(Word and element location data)
▼▼▼
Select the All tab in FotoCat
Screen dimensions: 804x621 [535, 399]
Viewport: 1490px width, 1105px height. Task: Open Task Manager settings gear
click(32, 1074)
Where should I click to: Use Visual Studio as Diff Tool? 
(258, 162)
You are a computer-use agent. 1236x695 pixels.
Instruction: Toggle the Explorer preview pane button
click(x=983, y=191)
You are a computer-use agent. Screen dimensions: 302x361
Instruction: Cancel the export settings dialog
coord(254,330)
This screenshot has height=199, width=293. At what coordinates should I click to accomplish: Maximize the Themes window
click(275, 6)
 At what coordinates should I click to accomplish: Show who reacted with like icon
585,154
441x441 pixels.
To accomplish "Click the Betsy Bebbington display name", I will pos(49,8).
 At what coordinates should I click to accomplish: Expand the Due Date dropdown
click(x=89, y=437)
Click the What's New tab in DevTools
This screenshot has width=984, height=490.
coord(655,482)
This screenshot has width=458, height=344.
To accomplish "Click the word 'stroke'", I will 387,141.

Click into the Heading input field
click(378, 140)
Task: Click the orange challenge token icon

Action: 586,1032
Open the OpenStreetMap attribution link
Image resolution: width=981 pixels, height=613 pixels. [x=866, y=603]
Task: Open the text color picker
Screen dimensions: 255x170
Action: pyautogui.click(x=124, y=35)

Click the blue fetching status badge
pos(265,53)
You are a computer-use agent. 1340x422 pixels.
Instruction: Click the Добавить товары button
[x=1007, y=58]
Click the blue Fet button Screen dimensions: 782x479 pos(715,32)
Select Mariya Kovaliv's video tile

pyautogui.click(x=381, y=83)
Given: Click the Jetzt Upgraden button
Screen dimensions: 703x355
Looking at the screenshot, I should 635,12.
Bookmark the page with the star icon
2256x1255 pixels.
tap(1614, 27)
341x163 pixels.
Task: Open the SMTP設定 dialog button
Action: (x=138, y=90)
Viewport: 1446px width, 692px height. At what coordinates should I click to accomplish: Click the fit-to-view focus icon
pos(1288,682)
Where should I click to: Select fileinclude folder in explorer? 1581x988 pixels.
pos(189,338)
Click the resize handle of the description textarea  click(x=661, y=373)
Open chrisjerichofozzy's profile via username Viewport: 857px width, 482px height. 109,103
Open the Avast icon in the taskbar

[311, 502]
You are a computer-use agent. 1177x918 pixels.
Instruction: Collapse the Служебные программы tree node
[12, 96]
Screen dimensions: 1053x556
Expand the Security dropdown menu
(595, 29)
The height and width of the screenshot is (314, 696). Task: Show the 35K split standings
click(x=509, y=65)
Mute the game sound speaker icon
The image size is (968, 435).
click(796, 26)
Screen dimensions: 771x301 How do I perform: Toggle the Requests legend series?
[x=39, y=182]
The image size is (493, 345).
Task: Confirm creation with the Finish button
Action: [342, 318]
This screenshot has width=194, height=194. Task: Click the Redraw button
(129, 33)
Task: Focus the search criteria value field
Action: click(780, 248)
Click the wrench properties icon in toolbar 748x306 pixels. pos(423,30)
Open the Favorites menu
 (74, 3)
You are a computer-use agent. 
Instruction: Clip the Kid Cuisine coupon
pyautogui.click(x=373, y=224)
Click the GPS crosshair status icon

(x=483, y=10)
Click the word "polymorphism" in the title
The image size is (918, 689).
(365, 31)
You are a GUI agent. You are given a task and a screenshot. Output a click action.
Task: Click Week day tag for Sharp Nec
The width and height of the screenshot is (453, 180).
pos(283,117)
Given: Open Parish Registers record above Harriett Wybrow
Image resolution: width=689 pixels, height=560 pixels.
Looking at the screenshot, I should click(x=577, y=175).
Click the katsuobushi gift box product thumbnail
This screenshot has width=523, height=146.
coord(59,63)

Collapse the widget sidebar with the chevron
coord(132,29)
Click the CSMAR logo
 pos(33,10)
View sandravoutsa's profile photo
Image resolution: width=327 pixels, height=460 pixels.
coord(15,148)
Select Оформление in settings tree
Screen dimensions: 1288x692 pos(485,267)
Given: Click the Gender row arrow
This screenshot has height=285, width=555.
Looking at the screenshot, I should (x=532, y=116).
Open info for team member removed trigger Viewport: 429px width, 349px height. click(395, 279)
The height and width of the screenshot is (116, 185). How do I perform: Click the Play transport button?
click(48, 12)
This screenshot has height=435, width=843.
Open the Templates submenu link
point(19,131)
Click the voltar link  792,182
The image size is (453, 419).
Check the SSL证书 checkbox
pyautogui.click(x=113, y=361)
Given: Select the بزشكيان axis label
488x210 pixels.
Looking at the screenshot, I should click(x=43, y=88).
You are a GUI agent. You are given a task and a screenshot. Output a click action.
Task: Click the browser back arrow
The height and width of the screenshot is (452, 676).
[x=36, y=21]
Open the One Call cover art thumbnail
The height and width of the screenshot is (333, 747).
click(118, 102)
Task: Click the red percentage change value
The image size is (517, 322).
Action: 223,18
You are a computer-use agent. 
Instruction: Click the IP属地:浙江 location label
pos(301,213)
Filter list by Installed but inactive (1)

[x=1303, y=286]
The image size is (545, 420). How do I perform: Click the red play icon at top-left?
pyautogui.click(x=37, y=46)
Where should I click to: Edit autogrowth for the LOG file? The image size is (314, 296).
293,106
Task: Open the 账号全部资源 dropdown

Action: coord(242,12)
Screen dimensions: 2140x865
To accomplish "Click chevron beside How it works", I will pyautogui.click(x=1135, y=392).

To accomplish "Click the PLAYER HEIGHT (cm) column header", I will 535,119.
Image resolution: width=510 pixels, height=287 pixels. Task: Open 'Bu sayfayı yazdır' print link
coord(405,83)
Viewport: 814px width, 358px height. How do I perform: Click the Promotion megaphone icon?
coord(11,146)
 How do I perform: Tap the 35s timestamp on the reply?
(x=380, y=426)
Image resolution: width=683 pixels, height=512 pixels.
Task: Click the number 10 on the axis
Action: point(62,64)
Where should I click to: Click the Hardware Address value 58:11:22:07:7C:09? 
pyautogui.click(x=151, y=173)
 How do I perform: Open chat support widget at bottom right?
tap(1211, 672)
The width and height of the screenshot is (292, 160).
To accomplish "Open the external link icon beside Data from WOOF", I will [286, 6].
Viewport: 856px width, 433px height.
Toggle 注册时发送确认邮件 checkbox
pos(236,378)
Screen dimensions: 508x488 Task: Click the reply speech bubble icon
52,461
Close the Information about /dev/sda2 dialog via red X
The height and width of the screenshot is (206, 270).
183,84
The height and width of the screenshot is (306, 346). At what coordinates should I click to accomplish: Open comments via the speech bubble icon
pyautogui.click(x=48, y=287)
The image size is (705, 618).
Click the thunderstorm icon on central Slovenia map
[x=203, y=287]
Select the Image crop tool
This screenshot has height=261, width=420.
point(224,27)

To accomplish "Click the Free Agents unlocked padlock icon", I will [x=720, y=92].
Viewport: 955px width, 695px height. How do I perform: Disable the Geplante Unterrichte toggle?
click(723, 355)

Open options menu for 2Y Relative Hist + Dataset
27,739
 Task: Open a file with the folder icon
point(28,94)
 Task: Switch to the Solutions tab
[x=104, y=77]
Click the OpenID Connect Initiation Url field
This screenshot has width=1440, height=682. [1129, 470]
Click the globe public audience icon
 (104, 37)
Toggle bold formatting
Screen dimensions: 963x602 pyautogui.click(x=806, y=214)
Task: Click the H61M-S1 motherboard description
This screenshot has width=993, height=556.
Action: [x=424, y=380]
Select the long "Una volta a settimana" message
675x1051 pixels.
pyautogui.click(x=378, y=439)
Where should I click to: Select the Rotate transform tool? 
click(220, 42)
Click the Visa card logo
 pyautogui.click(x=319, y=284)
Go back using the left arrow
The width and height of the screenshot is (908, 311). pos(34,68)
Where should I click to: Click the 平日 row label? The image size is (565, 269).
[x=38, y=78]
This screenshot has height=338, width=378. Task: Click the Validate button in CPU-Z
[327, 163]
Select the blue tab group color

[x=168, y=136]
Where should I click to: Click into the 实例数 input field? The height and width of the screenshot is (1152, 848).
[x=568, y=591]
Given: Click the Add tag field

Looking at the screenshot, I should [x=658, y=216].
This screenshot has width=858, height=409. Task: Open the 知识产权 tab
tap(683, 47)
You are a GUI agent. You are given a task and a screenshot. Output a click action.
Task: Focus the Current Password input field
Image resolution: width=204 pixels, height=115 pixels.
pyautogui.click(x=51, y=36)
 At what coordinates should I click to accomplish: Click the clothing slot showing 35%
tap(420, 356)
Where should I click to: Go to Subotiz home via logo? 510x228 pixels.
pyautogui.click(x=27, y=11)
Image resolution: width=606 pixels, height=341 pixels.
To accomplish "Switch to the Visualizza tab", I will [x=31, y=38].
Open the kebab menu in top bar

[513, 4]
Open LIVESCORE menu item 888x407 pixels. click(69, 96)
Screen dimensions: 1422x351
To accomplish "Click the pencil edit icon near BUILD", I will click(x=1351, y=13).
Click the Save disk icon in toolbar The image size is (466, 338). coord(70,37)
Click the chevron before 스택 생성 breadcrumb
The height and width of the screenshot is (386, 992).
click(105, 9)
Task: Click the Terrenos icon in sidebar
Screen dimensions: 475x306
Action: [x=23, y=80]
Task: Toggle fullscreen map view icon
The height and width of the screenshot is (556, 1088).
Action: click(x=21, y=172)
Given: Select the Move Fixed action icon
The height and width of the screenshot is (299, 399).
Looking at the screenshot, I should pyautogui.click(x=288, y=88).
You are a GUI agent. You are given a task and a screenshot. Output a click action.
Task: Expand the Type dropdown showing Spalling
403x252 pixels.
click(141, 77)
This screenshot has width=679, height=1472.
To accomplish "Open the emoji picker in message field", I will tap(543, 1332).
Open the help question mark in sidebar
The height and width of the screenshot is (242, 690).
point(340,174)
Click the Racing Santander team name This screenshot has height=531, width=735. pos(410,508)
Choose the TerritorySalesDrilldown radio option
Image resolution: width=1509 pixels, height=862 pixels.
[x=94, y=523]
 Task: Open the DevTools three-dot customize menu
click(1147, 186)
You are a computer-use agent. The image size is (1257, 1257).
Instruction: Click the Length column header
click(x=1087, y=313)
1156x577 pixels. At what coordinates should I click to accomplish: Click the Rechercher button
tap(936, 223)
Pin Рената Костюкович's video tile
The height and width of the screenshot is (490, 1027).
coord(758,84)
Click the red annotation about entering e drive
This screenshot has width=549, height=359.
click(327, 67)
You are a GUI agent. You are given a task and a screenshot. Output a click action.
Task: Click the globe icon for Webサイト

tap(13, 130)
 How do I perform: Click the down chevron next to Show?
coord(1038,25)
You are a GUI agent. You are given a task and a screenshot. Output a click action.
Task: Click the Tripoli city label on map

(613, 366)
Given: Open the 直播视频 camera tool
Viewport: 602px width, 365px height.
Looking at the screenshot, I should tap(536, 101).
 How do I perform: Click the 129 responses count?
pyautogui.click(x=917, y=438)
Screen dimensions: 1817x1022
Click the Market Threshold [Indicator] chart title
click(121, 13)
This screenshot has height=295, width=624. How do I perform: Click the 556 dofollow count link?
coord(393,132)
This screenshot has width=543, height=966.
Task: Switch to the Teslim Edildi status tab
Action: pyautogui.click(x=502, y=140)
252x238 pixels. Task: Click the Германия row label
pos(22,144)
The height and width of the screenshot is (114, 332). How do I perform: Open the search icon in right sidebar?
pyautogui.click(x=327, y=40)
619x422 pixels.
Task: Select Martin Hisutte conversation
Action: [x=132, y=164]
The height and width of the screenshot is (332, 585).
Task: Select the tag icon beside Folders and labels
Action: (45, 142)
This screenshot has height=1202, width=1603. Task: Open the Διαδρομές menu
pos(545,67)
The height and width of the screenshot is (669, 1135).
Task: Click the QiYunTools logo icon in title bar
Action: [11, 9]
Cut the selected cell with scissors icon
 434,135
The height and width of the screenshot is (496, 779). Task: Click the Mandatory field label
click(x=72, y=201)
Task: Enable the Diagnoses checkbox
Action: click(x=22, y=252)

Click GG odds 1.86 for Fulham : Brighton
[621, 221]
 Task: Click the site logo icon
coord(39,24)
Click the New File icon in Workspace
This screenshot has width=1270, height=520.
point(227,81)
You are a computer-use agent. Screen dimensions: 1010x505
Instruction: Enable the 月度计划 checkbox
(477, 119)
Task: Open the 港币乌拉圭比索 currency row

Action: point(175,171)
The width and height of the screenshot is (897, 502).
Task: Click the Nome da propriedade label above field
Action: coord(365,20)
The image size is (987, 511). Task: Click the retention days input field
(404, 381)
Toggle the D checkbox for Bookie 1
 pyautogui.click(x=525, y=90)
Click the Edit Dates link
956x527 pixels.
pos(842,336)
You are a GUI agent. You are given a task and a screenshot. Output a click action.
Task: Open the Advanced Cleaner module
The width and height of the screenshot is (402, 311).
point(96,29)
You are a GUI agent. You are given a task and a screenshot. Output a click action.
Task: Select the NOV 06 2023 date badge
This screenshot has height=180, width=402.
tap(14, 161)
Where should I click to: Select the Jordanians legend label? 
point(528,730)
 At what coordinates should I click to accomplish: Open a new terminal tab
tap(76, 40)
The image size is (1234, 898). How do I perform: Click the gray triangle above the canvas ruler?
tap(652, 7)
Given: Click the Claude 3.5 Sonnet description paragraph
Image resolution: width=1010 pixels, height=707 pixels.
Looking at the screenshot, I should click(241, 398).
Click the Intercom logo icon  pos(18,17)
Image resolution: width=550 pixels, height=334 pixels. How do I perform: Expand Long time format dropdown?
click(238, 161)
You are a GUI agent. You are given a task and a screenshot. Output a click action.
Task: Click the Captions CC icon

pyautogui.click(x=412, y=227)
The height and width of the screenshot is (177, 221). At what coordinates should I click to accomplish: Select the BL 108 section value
▲▲▲
## Stated problem
Copy out the lines of the records above from the one containing "Image resolution: width=606" through the one containing "Open LIVESCORE menu", inclusive.

## Answer to this problem
Image resolution: width=606 pixels, height=341 pixels.
To accomplish "Switch to the Visualizza tab", I will [x=31, y=38].
Open the kebab menu in top bar

[513, 4]
Open LIVESCORE menu item 888x407 pixels. click(69, 96)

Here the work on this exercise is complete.